NASHVILLE, Tennessee—Hoteliers who seek out “genuine” interactions with guests on social-media platforms are more likely to improve guest satisfaction and capture the dollars that come along with it.
During a session titled “BFFS or curse in the marking: social media and guest satisfaction” at the Hotel Data Conference, a panel of experts said one way hoteliers are providing genuine interaction is by responding to all reviews—negative or positive.
“When it comes to TripAdvisor, we respond to everything and try to incorporate everything into our response,” Michael Tijerina, e-commerce manager at the InterContinental Dallas, said. “We add a little bit of marketing at no cost, and we try to keep that 24- to 48-hour responding window.”
Doing so helps build loyalty and interaction, he added.
According to a survey conducted in the fourth quarter of 2010 by Forrester Consulting on behalf of TripAdvisor, 68% of guests said if they were considering two comparable properties online, the presence of management responses to reviews on one would sway them in the property’s favor.
Responses and interaction should be personalized, said Janet Kurtz, director of sales and marketing at the Hermitage Hotel, a luxury property in Nashville, Tennessee.
“Once marketers have to step into social media, fans step out,” she said. “If you’re using the same message everywhere, it doesn’t have that same impact.”
But getting hoteliers to invest time responding to reviews can prove challenging, said Wendy Stevens, senior VP of sales and marketing at First Hospitality Group, a hotel management group focused in hotel operations in Chicago and the surrounding Midwest areas.
The key is to show the return on that investment.
“If they don’t live in that (social-media) environment, and now you’re telling them that they need to engage in it, the challenge is helping them to understand it,” she said. “The GMs feel overburdened.”
With more than 25 properties in its management portfolio, Stevens said management at First Hospitality Group had to come up with a solution to better educate the front line.
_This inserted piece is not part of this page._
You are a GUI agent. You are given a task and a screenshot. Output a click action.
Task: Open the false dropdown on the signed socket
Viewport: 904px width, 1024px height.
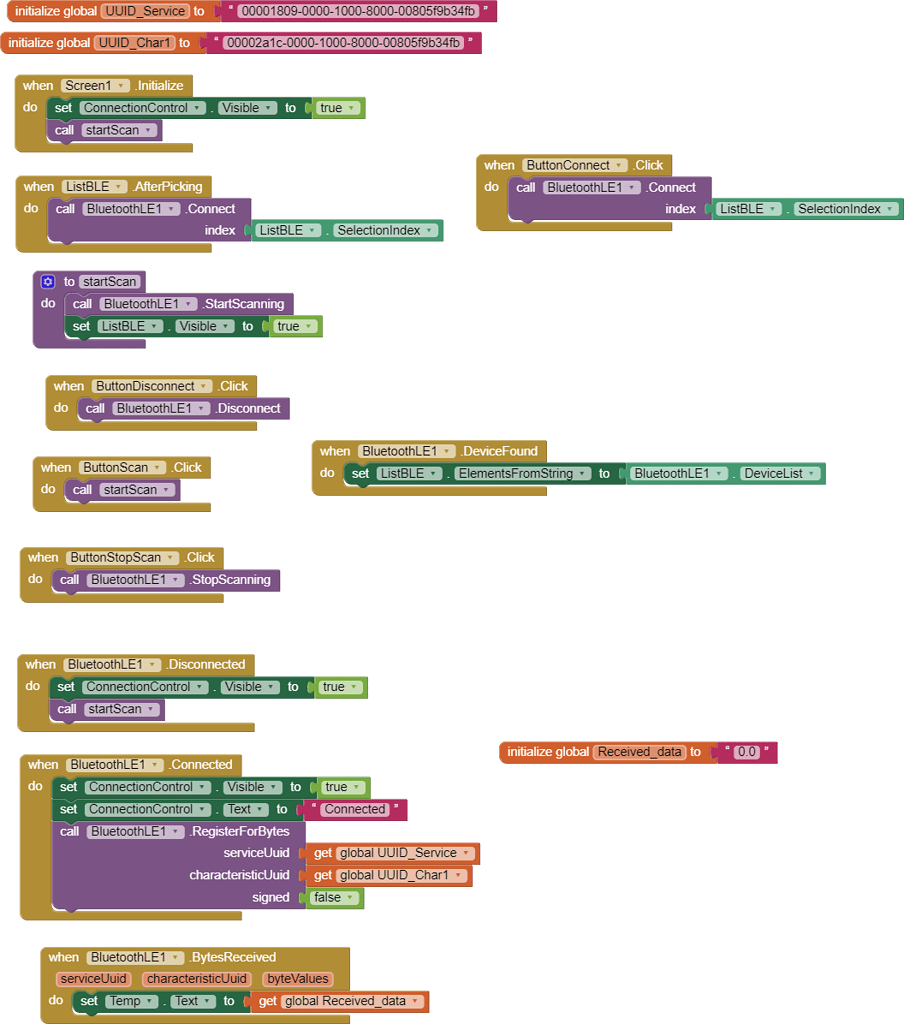351,897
Part of this was creating a new position this past May: the guest experience manager
“The response has been well,” she said. “The board of directors understands that social media has to be done, but they do ask about ROI, but we’re seeing guest satisfaction go up.”
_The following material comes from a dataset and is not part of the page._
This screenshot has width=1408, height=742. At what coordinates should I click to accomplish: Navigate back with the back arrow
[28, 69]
Stevens advised hoteliers to focus only on those platforms where they can make the greatest impact.
4 steps to building a social media plan
1. Do the research. “It’s important from my perspective to understand who the guest is from social media and understand who you’re marketing to,” said Chris Klauda, VP of lodging services at D.K. Shifflet & Associates, a travel research and consulting company. Klauda said business male millennials are the most prolific in joining Facebook pages and tweeting. “That’s the target I would go after first,” she said.
2. Understand the customers. Stevens said that it was common in her hotels’ reviews that they weren’t recognizing guest preferences. For example, one of her properties is in a downtown location, but not in the heart of the city. From those reviews, she learned that guests enjoyed being away from the hustle and bustle of the city, she said.
“It does help highlight where there are some opportunities to improve descriptions,” Stevens said.
Tijerina said reading customer reviews can streamline processes. For example, at one property, sales improved by changing the description of the check-in process based on a customer review.
3. Have a strategy. “Manage and encourage positive reviews,” Kurtz said. “You’re going to appear to have a much larger reach and then you don’t have to pay extra for marketing. (Customers) do the marketing for you.”It’s important to not just look at TripAdvisor, and educate your front line on their comp set, Stevens said. “(TripAdvisor’s) just one vehicle,” she added.
4. Have a goal. “Have goals whenever you’re hitting your social-media strategies,” Tijerina said. “Have a target market and benchmarks.”
"We focus a lot of what doesn’t get done, but there are some folks that get a lot done and do a great job,” Stevens said.
Both Tijerina and Stevens added that they have incentives in place for their top line.